COM and RCWs: From my understanding, the runtime will create a Runtime Callable Wrapper overtop COM interfaces so that it is treated as a managed object. I'm working with public static
fields within this code base, which makes them GC roots (?). If I'm understanding correctly, this means that the GC will not collect these instances until they are eligible for cleanup, effectively when nothing else is referencing them. Does this only happen when these variables are set to null
? (See https://www.add-in-express.com/creating-addins-blog/2013/11/05/release-excel-com-objects/) Is this essentially the reason why, my COM objects are never dereferenced and released by the process?

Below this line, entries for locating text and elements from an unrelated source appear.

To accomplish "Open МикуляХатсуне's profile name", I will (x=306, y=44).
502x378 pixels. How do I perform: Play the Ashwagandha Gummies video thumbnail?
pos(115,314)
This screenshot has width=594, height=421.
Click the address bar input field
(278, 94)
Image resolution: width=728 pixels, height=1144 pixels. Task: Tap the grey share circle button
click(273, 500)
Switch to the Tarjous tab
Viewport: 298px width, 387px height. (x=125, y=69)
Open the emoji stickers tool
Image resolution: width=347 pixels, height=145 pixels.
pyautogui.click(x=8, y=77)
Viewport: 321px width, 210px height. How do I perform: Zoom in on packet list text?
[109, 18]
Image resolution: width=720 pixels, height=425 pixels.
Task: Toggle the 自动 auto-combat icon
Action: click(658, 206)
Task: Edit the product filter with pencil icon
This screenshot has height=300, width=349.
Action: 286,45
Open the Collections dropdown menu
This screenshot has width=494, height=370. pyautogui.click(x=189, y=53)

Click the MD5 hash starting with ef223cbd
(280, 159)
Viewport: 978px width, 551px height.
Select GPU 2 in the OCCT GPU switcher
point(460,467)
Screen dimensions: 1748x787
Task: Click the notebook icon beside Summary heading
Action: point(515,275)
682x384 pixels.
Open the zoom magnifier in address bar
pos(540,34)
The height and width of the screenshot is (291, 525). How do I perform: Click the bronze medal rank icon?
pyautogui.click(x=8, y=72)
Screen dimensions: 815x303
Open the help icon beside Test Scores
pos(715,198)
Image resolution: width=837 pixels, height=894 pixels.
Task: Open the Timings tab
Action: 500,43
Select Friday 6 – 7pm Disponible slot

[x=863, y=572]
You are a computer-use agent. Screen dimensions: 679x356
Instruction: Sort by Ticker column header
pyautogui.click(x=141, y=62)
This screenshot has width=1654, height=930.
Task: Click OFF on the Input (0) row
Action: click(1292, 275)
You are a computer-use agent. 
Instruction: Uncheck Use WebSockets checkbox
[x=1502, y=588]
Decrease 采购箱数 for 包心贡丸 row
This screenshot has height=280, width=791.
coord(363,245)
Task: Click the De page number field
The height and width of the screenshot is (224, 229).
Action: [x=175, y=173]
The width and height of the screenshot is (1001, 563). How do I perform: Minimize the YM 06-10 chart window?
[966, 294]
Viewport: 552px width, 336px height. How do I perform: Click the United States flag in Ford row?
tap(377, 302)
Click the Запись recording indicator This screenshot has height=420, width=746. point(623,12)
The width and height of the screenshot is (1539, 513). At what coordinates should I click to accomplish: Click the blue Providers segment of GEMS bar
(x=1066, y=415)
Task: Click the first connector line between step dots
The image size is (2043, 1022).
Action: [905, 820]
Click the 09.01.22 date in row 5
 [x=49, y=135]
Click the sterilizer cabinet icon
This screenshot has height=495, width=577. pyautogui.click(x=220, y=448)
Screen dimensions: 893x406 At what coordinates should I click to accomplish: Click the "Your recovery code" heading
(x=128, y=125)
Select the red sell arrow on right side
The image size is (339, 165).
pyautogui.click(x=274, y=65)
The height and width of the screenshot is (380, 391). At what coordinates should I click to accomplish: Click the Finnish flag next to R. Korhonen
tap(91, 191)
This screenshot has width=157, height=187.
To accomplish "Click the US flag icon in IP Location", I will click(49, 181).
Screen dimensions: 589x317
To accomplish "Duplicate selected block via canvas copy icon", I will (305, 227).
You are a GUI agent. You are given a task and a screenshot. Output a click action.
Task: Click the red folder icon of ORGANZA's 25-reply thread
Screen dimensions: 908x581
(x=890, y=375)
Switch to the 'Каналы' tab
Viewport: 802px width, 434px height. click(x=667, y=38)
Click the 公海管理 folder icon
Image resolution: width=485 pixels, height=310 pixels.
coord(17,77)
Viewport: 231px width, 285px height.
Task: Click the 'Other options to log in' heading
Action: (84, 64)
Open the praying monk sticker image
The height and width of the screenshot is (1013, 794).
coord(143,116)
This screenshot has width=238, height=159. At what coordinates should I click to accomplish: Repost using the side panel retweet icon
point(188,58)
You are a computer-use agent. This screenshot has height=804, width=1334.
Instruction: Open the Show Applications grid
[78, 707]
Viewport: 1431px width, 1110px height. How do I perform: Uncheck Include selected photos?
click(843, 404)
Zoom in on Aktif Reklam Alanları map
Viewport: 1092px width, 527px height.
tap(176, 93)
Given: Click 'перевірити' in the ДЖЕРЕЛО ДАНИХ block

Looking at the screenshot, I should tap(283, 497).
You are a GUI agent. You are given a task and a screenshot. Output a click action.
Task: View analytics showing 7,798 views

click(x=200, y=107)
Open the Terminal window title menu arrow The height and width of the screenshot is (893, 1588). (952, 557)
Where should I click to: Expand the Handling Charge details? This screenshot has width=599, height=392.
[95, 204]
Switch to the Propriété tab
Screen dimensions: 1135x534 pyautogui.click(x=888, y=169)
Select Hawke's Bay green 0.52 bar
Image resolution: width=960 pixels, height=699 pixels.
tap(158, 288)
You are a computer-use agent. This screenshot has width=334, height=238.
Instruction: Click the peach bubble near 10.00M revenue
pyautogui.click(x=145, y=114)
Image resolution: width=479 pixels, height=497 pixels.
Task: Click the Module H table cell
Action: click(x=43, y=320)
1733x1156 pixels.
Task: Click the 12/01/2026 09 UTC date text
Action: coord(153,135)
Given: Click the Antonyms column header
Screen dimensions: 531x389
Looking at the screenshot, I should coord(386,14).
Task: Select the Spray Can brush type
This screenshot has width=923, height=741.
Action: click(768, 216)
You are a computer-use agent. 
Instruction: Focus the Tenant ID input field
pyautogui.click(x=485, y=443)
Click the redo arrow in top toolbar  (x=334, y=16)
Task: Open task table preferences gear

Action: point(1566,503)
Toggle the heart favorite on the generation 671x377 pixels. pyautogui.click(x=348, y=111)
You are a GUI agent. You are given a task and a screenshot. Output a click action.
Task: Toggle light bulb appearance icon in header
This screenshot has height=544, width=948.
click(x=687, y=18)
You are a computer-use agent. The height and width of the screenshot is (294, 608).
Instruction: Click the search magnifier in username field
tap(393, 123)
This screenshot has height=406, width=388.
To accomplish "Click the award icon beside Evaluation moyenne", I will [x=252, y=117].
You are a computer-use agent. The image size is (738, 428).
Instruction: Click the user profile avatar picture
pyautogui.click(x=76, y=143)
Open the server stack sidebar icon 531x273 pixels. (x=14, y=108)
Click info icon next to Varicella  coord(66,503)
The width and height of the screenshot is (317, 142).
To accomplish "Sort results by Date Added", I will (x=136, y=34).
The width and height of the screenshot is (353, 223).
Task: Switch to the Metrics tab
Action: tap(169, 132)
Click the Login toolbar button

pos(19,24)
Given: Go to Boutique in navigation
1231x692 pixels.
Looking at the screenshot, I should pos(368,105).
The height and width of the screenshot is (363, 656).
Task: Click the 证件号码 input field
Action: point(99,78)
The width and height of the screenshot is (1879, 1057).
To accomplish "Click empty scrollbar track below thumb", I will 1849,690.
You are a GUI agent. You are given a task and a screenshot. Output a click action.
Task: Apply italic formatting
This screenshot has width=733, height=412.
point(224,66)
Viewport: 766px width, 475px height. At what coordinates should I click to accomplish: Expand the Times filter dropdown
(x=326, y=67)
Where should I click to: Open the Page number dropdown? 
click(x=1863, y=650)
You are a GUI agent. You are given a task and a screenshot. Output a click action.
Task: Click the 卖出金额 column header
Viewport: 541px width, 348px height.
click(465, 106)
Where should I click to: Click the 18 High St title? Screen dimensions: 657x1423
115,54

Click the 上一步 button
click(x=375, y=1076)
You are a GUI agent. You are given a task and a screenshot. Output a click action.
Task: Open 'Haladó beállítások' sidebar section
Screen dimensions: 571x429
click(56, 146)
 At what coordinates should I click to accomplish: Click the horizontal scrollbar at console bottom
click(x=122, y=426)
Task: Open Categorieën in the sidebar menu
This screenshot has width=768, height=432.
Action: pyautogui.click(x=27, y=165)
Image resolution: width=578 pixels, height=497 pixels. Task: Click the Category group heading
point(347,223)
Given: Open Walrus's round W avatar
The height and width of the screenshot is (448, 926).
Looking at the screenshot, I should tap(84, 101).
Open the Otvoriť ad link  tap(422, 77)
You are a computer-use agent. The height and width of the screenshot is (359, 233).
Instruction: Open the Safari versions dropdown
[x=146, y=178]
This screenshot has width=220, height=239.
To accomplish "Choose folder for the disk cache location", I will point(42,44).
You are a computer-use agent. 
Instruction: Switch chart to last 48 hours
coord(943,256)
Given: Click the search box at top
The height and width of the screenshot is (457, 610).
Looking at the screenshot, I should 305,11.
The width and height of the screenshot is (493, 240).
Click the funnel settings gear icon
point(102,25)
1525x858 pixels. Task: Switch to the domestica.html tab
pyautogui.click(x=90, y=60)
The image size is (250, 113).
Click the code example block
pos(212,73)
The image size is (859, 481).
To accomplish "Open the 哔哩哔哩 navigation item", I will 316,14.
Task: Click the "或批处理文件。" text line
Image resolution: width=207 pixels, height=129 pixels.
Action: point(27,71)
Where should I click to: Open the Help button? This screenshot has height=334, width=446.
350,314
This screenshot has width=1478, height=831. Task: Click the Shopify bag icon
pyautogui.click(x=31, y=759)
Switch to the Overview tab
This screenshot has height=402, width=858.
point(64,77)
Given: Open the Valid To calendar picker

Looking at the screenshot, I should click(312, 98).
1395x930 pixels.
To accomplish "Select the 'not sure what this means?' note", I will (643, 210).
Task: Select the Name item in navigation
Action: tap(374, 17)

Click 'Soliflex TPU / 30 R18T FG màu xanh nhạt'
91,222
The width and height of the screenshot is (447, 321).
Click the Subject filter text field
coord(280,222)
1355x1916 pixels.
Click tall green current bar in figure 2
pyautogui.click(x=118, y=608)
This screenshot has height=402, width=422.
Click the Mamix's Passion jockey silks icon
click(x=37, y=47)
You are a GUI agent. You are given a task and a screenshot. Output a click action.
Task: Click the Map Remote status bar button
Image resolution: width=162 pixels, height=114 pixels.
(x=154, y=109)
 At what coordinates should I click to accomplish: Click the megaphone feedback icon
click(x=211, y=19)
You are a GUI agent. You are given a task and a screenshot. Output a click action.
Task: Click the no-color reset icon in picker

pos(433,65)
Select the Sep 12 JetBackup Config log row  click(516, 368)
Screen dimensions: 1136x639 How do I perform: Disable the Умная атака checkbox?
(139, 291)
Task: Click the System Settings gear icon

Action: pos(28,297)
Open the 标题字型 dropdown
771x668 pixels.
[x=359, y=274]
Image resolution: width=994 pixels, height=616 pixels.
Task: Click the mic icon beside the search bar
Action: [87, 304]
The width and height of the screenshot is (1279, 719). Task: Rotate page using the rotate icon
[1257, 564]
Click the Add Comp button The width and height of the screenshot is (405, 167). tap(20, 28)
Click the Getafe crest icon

Excel Interop: The references to Excel.Worksheet
, Excel.Workbook
, and Excel.Application
are marked as public static
fields in the application code. When the application process exits, the application leaves the Excel process running in the background. If I call Marshal.FinalReleaseComObject
on my Excel COM variables, the process will exit normally when running the application. What here actually "holds" the live Excel process captive from being released? The .NET application that launched Excel should have been cleaned up by the .NET Garbage collector and any unmanaged objects would be cleaned up by the Windows operating system, right?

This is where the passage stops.